A veces me quedo los ejemplares repetidos, en lugar de regalarlos. Así tengo dos ediciones distintas. Por ejemplo: compré “Gomorra” en bolsillo y más tarde me regalaron la edición grande, la primera que salió al mercado. Me quedé el primero porque era el ejemplar que había leído y, por tanto, esa circunstancia me unía a sus páginas; y me quedé el segundo porque tiene una portada distinta y las cubiertas más duras y, en general, luce más que el otro. Me ocurrió también con “La carretera”, pero al revés. Compré la primera edición y luego recibí la edición de bolsillo y no fui capaz de desprenderme de él porque quiero releerlo y tal vez lo haga durante algún viaje y esa edición ocupa muy poco sitio en la maleta.
Francisco Umbral siempre contaba con regocijo que solía arrojar a su piscina los libros que no le gustaban o los libros de sus enemigos.
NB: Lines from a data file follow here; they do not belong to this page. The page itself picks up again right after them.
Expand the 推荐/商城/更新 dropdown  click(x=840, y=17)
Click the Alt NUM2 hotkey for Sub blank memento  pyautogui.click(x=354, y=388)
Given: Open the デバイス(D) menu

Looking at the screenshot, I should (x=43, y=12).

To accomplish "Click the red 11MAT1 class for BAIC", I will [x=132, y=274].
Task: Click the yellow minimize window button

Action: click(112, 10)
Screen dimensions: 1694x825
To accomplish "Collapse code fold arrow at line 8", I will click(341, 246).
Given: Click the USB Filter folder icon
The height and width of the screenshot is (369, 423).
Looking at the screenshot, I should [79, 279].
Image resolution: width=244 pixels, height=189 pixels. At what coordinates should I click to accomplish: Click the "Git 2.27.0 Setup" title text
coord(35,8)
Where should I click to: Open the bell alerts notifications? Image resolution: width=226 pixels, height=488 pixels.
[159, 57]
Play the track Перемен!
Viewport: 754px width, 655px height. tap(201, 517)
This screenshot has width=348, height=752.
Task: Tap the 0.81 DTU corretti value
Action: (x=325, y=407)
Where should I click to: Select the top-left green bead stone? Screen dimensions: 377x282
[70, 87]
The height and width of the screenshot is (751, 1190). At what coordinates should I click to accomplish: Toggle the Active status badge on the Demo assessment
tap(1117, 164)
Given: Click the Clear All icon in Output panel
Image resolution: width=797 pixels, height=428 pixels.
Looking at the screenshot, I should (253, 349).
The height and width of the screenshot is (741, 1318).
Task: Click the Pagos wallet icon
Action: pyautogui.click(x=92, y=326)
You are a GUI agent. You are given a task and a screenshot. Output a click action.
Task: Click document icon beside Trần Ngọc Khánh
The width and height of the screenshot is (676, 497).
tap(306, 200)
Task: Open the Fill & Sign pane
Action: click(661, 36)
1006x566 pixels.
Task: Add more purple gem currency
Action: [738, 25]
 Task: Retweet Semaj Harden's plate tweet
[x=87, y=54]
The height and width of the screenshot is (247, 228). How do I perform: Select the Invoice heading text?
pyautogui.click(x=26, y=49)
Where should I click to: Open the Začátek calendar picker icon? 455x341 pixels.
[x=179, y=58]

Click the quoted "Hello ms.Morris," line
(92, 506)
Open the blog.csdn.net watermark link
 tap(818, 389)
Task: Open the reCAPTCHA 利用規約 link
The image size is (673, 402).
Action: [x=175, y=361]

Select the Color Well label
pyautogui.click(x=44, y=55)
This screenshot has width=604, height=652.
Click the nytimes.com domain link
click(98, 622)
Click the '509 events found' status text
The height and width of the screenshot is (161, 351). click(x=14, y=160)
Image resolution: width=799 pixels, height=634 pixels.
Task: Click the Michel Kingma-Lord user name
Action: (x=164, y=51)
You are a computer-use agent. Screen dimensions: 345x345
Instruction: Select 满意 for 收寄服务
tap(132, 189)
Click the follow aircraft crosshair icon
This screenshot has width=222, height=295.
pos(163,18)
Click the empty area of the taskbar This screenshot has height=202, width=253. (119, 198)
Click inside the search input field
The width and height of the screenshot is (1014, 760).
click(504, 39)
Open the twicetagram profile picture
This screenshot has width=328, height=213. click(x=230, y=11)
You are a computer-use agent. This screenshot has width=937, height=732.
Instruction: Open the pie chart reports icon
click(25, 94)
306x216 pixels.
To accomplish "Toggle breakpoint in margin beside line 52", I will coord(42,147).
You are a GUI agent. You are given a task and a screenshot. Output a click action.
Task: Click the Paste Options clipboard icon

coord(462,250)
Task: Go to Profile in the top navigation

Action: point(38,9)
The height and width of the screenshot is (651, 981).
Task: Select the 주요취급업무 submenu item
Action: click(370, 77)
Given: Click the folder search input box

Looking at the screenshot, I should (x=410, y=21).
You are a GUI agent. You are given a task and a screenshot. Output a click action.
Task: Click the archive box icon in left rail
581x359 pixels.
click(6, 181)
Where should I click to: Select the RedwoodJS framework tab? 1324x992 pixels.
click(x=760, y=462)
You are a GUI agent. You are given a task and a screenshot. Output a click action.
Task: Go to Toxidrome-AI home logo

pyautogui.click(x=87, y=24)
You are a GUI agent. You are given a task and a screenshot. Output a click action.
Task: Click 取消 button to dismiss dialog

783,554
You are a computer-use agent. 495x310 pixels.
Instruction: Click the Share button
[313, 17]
No sé cuánto hay de leyenda en esta anécdota, aunque supongo que sería cierta, dadas las veces que la contó. En cualquier caso, yo no arrojaría jamás un libro al agua, aunque fuera de un enemigo o de un tipo que me cae mal; bueno, lo admito: si me regalaran algún libro de Aznar, lo tiraría a la basura, pero no al agua. Aunque no tengo piscina, ni siquiera lo tiraría al río. En mi biblioteca hay libros que sé que jamás voy a leer, aunque no se debe decir “de esta agua no beberé”. Libros que llegaron a mis manos casi podría decir que por accidente. El típico lote de regalo en el que cuelan alguna bazofia. El ejemplar que me regala algún autor que, con el tiempo, se convierte en enemigo. Ni siquiera de esos libros quiero desprenderme. Y estos días le doy vueltas al tema porque veo que el papel se come el espacio de la casa. Los libros van conquistando territorio y los metros se acaban. Cada cierto tiempo recoloco los ejemplares. Les hago hueco como puedo a los recién llegados. De momento me las arreglo, pero el otro día me pregunté: “¿Qué pasará dentro de unos pocos años?”, y supe que, una de dos, o con el tiempo me compro un almacén para meterlos o tendré que empezar a regalarlos. Y luego existe otra cuestión: ¿Cómo voy a regalarle a alguien un libro que no me gustó? Tampoco me veo capaz. Lo decía Millás: “Todo son preguntas”.